What's the average `x`-value for all the points in the circle? Think about it: a circle is perfectly symmetrical. For every point `(x,y)` on one side with a positive `x` value, there's a corresponding point `(-x,y)` on the other side with a negative `x` value. Because the circle is perfectly balanced around the `y`-axis, the average `x` value for all points in the circle is `0`!
So, `Average(2xh) = 2h * Average(x) = 2h * 0 = 0`.
Wow, that part just vanished! Super cool, right?

3. **Average($x^2 + y^2$)**: This part is the square of the distance from any point `P(x,y)` to the very center of the circle `(0,0)`. Let's call the distance from `P` to the center `r_P`. So, `r_P^2 = x^2 + y^2`. We need the average of `r_P^2`.
To find the average of something over an entire area, we use a tool called integration. It's like summing up tiny, tiny pieces of `r_P^2` all over the circle and then dividing by the circle's total area (which is `π * a^2`).
It's easiest to do this using polar coordinates. We think of points using their distance from the center (`r`, which is `r_P` here) and their angle (`θ`). So, `x^2 + y^2` just becomes `r^2`. A tiny piece of area in polar coordinates is `r dr dθ`.
The sum (integral) for `x^2 + y^2` over the circle is:
`Integral from θ=0 to 2π [ Integral from r=0 to a (r^2 * r dr) ] dθ`
`= Integral from θ=0 to 2π [ Integral from r=0 to a (r^3 dr) ] dθ`
First, let's do the inner integral with respect to `r`:
`[r^4/4]` evaluated from `r=0` to `r=a` gives us `a^4/4 - 0^4/4 = a^4/4`.
Now, let's do the outer integral with respect to `θ`:
`Integral from θ=0 to 2π (a^4/4) dθ`
`= (a^4/4) * [θ]` evaluated from `θ=0` to `θ=2π`
`= (a^4/4) * (2π - 0) = (a^4/4) * 2π = πa^4 / 2`.
This `(πa^4 / 2)` is the total "sum" of `r_P^2` over the circle. To get the average, we divide this sum by the total area of the circle, which is `πa^2`.
So, `Average(x^2 + y^2) = (πa^4 / 2) / (πa^2) = a^2 / 2`.
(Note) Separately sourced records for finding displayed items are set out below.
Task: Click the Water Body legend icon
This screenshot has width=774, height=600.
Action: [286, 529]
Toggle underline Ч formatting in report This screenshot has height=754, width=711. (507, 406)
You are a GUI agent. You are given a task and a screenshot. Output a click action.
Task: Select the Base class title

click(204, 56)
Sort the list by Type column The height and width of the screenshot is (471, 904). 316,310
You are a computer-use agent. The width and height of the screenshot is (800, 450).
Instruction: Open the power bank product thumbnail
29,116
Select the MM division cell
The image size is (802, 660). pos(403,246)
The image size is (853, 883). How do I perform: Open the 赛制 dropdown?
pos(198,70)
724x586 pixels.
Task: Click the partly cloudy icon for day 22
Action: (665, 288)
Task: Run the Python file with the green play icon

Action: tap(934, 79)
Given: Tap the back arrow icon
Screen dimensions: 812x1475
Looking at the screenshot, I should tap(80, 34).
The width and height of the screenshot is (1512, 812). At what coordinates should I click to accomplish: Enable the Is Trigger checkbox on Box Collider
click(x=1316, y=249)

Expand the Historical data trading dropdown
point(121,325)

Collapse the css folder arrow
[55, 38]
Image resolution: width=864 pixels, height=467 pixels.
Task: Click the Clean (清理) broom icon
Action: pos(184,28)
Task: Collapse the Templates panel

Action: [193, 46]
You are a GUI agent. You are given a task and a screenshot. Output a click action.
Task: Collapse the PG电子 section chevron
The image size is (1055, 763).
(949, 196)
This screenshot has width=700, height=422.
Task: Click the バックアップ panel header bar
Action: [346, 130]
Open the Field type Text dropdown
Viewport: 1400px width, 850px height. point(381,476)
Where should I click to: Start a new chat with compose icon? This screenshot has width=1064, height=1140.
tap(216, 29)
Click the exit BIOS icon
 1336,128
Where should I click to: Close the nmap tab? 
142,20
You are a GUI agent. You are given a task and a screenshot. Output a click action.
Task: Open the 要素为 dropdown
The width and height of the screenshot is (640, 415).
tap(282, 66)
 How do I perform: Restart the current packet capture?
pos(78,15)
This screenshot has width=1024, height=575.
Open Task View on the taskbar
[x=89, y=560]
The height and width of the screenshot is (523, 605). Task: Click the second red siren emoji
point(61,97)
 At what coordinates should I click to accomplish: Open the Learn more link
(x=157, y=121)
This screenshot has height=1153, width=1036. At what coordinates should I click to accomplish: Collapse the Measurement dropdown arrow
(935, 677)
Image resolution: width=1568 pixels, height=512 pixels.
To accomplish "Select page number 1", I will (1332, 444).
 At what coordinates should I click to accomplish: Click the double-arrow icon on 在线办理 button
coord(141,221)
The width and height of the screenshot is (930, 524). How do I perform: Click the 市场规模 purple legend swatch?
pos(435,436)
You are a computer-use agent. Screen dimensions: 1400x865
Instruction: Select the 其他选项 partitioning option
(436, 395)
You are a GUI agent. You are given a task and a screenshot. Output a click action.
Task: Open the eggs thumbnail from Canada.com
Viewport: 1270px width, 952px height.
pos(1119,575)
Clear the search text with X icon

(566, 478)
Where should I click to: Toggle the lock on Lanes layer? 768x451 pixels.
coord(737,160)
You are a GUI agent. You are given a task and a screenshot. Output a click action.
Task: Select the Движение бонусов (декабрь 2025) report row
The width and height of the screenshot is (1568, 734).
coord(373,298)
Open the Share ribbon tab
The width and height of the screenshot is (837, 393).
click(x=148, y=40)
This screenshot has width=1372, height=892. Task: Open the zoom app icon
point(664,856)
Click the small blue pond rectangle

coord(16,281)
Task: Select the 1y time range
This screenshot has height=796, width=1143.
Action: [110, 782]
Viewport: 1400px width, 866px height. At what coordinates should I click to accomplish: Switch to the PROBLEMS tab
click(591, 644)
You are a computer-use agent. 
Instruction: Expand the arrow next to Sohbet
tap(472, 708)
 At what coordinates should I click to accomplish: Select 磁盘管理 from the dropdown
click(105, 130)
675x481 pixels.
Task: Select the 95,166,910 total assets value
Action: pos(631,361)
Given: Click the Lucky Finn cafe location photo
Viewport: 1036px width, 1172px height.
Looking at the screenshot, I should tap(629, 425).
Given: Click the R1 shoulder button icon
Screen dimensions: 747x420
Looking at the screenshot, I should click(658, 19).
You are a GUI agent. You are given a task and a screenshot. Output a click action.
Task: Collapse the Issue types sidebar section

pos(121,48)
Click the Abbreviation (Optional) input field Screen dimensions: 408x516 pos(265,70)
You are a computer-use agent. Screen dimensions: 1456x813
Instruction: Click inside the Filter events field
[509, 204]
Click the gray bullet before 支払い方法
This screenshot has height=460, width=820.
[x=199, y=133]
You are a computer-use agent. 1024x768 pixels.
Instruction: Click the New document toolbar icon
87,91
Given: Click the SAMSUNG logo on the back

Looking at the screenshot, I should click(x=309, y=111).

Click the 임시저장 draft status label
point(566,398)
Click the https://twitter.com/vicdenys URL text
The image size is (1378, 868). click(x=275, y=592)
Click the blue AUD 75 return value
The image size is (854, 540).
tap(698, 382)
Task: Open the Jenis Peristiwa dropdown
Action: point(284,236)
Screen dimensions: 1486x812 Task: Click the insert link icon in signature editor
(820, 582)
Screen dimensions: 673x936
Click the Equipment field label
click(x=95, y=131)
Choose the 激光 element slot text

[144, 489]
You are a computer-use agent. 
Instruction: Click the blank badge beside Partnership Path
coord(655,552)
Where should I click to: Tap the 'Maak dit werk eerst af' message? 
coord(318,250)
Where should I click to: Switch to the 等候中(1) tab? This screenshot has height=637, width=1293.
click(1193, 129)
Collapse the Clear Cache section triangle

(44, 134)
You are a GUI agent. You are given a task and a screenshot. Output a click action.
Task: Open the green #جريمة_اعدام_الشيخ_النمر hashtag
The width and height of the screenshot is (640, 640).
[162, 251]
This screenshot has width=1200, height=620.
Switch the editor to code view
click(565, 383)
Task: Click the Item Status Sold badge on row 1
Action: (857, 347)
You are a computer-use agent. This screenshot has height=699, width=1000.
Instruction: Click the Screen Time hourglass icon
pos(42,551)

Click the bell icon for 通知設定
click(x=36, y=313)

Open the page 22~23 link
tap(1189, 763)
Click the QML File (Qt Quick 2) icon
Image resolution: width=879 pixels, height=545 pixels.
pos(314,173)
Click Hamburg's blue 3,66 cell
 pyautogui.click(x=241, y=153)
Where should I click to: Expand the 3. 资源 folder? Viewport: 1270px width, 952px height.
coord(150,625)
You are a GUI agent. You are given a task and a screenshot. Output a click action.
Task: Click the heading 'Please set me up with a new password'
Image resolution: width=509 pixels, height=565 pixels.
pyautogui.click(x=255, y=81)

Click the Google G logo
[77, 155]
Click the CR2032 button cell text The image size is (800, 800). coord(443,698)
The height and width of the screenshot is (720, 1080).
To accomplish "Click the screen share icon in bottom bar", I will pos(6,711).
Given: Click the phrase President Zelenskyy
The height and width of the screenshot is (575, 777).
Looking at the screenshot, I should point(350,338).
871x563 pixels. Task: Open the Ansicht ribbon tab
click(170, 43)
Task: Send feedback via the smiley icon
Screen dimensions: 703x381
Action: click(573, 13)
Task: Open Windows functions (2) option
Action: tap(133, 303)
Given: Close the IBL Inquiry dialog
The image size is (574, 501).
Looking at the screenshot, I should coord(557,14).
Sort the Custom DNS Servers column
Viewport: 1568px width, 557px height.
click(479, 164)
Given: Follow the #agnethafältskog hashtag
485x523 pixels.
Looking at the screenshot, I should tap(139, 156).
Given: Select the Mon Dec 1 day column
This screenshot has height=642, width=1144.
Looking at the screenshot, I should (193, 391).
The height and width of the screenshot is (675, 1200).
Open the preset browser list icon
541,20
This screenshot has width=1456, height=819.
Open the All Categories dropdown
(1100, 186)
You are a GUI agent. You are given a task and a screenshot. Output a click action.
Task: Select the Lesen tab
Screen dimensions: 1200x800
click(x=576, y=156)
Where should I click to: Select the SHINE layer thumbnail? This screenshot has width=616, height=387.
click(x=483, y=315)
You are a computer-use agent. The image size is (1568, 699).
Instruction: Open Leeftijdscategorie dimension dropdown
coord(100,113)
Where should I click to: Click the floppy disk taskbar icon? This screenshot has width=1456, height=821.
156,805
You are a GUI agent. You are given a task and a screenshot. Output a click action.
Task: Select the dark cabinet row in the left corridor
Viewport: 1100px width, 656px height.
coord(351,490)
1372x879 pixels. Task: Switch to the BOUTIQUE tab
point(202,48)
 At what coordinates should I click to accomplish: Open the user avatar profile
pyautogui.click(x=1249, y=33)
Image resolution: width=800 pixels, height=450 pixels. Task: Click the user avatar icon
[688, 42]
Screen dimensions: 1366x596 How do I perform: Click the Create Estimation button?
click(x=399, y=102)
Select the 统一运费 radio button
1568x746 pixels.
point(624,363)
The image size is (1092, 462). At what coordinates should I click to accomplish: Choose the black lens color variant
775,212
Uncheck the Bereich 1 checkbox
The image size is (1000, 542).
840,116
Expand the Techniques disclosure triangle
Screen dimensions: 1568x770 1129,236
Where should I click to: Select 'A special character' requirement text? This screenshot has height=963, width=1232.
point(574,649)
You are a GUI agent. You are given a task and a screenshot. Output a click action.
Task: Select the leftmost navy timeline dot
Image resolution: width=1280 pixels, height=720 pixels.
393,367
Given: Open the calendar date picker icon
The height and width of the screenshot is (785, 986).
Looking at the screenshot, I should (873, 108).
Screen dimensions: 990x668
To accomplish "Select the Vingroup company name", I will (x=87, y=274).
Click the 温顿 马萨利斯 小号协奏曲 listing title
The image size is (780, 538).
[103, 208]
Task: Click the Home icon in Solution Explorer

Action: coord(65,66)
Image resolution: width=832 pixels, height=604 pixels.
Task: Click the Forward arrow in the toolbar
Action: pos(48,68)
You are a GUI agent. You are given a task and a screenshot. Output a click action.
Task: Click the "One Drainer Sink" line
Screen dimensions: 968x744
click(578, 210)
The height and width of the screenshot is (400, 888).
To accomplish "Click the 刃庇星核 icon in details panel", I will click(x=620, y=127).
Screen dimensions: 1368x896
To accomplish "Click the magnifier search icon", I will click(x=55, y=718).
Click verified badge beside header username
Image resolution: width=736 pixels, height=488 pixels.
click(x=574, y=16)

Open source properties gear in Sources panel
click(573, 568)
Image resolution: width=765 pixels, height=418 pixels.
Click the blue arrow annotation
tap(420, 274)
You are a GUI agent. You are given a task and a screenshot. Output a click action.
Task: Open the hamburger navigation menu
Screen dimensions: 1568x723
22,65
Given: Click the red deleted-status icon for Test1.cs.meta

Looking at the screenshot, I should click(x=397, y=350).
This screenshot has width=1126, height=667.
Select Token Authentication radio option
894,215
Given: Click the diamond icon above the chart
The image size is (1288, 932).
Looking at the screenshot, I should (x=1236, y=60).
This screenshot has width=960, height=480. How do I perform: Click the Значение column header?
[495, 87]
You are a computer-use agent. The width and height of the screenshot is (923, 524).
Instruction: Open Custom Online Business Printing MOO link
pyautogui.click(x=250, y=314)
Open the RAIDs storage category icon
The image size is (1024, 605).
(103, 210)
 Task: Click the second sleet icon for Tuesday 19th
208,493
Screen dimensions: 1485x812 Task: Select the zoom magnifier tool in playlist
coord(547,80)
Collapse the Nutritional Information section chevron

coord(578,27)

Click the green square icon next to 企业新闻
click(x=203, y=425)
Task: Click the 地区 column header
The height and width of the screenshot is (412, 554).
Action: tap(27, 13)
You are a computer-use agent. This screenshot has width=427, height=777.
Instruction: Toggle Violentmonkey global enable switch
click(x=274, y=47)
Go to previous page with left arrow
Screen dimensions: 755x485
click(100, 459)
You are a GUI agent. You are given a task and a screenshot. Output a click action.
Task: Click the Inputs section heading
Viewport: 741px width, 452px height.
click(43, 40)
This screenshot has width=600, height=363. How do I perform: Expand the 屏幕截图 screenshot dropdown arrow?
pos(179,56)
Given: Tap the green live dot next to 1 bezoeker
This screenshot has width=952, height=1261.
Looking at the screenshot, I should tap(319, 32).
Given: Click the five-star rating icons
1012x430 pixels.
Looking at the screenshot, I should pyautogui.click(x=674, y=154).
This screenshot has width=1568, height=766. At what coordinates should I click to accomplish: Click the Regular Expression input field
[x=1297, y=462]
Putting it all together, `Average(d^2) = Average(x^2 + y^2) + Average(h^2) - Average(2xh)`:
`Average(d^2) = (a^2 / 2) + h^2 - 0`
`Average(d^2) = a^2/2 + h^2`!

And there you have it! We used a little bit of geometry, symmetry, and some integration (which is just a fancy way to add up tiny pieces!) to solve this cool problem.